• [RECORD EXCERPTS]
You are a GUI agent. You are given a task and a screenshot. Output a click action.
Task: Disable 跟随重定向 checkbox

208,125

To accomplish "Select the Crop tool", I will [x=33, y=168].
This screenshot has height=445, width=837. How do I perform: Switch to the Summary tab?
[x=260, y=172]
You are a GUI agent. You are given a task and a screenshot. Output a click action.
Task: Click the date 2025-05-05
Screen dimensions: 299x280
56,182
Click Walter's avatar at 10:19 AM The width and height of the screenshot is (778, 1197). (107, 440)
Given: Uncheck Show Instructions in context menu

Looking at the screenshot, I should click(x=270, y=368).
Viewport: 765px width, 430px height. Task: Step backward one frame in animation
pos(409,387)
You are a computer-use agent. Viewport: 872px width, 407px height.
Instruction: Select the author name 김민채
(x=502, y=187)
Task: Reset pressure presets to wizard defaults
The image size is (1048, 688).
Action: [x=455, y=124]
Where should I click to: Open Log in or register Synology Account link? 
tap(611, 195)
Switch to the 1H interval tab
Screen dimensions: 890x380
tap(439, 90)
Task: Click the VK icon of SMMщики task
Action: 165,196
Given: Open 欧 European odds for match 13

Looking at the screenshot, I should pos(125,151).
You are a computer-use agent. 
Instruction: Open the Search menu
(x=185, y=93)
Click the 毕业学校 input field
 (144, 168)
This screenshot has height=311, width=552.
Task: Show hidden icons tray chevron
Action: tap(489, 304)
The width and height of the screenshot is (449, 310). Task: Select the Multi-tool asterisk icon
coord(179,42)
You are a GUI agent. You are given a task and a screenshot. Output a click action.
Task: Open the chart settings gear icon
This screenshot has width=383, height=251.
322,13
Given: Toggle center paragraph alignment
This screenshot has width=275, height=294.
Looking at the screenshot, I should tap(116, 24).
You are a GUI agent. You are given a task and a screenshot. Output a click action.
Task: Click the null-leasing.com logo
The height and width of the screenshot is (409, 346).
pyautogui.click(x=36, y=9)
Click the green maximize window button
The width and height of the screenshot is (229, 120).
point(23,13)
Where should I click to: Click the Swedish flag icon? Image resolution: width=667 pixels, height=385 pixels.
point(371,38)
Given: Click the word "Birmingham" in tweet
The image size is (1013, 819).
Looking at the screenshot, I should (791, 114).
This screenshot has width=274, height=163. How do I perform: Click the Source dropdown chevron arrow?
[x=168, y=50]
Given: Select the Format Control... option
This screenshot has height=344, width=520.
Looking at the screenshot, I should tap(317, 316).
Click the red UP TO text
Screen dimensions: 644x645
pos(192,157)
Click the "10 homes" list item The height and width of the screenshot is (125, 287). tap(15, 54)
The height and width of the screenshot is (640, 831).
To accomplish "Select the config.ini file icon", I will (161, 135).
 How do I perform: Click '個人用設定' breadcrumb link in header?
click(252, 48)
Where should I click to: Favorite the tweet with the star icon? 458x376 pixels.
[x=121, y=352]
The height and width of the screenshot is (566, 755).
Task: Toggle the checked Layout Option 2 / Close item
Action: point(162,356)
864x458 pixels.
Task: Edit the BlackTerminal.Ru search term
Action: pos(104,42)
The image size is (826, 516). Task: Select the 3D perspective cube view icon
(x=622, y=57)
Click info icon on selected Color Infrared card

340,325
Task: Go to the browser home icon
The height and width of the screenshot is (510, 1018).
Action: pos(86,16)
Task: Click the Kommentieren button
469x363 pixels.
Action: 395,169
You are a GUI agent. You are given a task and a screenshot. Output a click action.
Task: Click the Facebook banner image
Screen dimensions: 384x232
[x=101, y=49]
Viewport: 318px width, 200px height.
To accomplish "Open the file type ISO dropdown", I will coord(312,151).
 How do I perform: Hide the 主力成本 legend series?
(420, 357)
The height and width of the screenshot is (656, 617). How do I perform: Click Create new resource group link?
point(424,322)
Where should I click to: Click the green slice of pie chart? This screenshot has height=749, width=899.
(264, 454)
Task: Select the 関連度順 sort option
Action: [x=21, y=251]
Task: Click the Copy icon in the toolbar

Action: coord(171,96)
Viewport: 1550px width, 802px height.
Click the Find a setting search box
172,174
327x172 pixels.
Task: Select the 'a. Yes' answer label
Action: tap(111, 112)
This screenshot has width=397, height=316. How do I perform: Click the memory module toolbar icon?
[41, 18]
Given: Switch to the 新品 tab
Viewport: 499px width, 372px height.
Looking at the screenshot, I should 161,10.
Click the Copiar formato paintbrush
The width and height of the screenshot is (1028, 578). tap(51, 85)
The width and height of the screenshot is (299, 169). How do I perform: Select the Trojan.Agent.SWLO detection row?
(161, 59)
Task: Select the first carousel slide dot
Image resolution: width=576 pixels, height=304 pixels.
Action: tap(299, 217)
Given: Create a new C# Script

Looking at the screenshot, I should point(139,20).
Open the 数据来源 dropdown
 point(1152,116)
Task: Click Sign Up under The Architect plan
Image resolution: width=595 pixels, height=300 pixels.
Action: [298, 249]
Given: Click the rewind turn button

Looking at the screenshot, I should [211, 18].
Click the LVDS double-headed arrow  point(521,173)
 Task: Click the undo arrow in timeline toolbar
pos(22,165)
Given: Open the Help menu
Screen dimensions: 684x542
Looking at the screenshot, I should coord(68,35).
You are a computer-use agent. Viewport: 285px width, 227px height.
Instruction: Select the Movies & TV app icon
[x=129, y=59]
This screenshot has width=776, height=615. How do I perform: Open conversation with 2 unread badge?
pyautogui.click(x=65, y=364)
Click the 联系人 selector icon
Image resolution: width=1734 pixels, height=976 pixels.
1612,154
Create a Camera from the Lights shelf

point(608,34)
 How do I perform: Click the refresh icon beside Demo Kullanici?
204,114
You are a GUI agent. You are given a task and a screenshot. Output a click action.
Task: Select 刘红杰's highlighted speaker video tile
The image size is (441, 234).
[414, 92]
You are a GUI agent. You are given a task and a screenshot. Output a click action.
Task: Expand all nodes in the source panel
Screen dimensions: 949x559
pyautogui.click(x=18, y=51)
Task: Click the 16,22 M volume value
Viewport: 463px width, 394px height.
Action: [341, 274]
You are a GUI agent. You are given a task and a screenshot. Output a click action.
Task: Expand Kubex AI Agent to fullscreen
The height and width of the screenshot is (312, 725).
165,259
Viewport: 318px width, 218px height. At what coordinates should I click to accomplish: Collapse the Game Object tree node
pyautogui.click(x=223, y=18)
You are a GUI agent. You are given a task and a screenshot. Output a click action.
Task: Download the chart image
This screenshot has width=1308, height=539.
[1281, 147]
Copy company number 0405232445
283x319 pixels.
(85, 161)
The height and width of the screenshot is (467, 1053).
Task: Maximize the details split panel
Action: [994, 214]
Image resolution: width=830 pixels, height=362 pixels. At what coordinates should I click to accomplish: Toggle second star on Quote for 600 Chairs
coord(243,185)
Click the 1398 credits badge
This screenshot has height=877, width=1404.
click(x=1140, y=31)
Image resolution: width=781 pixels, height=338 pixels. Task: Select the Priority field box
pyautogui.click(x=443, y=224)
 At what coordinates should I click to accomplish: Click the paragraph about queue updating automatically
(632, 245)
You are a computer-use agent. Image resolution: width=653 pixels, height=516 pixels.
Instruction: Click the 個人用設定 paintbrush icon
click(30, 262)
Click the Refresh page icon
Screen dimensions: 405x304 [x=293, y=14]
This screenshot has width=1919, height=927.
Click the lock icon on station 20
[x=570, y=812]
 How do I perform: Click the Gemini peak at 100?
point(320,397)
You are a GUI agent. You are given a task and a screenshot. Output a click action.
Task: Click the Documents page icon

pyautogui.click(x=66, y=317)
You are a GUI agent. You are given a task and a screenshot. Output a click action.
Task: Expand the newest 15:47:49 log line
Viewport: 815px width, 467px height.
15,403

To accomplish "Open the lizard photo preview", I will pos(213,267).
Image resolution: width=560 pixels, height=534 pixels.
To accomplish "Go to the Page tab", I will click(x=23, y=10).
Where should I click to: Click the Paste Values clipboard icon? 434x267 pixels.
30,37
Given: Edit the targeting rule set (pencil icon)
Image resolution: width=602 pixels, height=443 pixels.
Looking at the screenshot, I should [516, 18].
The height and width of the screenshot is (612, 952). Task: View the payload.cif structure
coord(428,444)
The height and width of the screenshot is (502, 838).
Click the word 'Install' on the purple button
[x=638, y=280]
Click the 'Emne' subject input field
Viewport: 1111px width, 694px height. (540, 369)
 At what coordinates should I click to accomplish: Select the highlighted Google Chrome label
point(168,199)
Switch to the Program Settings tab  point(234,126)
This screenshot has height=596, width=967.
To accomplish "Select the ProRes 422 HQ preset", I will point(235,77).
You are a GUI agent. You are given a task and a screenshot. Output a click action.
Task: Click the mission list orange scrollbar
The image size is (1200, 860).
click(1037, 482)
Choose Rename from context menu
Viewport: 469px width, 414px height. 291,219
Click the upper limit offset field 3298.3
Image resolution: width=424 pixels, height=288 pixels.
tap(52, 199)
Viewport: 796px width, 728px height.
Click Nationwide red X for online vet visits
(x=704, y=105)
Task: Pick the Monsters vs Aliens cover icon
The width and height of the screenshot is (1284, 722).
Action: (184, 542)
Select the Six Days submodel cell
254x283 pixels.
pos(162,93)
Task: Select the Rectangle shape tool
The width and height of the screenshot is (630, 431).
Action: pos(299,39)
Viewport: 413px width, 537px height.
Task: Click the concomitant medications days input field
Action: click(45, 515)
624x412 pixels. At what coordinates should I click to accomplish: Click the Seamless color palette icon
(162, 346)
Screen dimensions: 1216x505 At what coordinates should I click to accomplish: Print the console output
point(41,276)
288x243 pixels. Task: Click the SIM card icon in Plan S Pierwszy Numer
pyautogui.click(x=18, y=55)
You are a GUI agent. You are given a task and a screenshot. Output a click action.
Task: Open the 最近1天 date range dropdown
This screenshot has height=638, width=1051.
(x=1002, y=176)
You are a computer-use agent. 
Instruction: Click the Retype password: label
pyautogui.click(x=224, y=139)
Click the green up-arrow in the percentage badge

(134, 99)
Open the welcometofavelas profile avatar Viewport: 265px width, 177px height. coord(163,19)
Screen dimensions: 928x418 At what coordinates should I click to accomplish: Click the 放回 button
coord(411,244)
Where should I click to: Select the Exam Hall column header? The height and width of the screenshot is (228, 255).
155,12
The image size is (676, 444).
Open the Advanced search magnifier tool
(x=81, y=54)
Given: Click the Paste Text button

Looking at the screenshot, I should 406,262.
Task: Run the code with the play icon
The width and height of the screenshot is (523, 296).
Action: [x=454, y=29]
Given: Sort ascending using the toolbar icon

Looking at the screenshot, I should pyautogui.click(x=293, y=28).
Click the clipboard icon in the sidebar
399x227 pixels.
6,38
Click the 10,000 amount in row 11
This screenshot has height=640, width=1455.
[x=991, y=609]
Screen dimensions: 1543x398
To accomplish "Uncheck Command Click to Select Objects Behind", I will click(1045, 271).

• [WHAT TO DO]
From the first line of the listing above through the line that contains "You are a computer-use agent. Viewport: 872px", set down each line without alteration, and nothing else.

• [SOLVED PROBLEM]
You are a GUI agent. You are given a task and a screenshot. Output a click action.
Task: Disable 跟随重定向 checkbox

208,125

To accomplish "Select the Crop tool", I will [x=33, y=168].
This screenshot has height=445, width=837. How do I perform: Switch to the Summary tab?
[x=260, y=172]
You are a GUI agent. You are given a task and a screenshot. Output a click action.
Task: Click the date 2025-05-05
Screen dimensions: 299x280
56,182
Click Walter's avatar at 10:19 AM The width and height of the screenshot is (778, 1197). (107, 440)
Given: Uncheck Show Instructions in context menu

Looking at the screenshot, I should click(x=270, y=368).
Viewport: 765px width, 430px height. Task: Step backward one frame in animation
pos(409,387)
You are a computer-use agent. Viewport: 872px width, 407px height.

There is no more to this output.